### Task instructions
Here are the records. Write out exactly the lines between the one holding "Task: Click the Zahlungen calendar icon" and the one holding "You are a GUI", inclusive.
--- Record set ---
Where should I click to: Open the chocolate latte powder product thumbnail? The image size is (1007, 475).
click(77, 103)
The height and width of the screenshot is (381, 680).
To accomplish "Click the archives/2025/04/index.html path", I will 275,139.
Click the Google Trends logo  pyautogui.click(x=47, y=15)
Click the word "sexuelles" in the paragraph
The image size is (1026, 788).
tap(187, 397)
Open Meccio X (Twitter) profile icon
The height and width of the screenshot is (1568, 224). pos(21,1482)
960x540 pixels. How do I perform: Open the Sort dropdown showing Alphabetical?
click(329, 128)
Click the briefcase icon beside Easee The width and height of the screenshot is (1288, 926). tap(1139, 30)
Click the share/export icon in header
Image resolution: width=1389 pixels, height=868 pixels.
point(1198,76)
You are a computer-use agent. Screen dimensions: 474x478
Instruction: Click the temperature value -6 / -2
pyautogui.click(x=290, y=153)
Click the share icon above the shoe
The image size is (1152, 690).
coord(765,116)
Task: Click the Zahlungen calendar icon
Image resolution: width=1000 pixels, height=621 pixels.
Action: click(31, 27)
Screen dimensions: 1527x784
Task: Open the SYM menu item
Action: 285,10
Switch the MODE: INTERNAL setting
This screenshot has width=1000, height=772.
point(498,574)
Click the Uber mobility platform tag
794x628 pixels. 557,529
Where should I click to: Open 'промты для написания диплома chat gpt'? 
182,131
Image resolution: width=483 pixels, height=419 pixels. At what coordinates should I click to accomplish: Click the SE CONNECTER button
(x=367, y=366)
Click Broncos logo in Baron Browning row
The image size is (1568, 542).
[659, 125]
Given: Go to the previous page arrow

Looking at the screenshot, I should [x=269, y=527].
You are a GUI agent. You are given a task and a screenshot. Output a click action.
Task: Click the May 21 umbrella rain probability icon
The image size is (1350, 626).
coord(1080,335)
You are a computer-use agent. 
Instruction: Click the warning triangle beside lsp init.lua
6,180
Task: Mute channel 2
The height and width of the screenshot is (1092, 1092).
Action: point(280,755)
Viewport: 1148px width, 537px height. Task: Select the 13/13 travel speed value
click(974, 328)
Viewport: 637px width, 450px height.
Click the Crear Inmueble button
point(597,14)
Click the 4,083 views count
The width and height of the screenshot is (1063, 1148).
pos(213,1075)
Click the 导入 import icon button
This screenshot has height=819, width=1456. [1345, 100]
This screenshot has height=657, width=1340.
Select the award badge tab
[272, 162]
---
### Answer box
Task: Click the Zahlungen calendar icon
Image resolution: width=1000 pixels, height=621 pixels.
Action: click(31, 27)
Screen dimensions: 1527x784
Task: Open the SYM menu item
Action: 285,10
Switch the MODE: INTERNAL setting
This screenshot has width=1000, height=772.
point(498,574)
Click the Uber mobility platform tag
794x628 pixels. 557,529
Where should I click to: Open 'промты для написания диплома chat gpt'? 
182,131
Image resolution: width=483 pixels, height=419 pixels. At what coordinates should I click to accomplish: Click the SE CONNECTER button
(x=367, y=366)
Click Broncos logo in Baron Browning row
The image size is (1568, 542).
[659, 125]
Given: Go to the previous page arrow

Looking at the screenshot, I should [x=269, y=527].
You are a GUI agent. You are given a task and a screenshot. Output a click action.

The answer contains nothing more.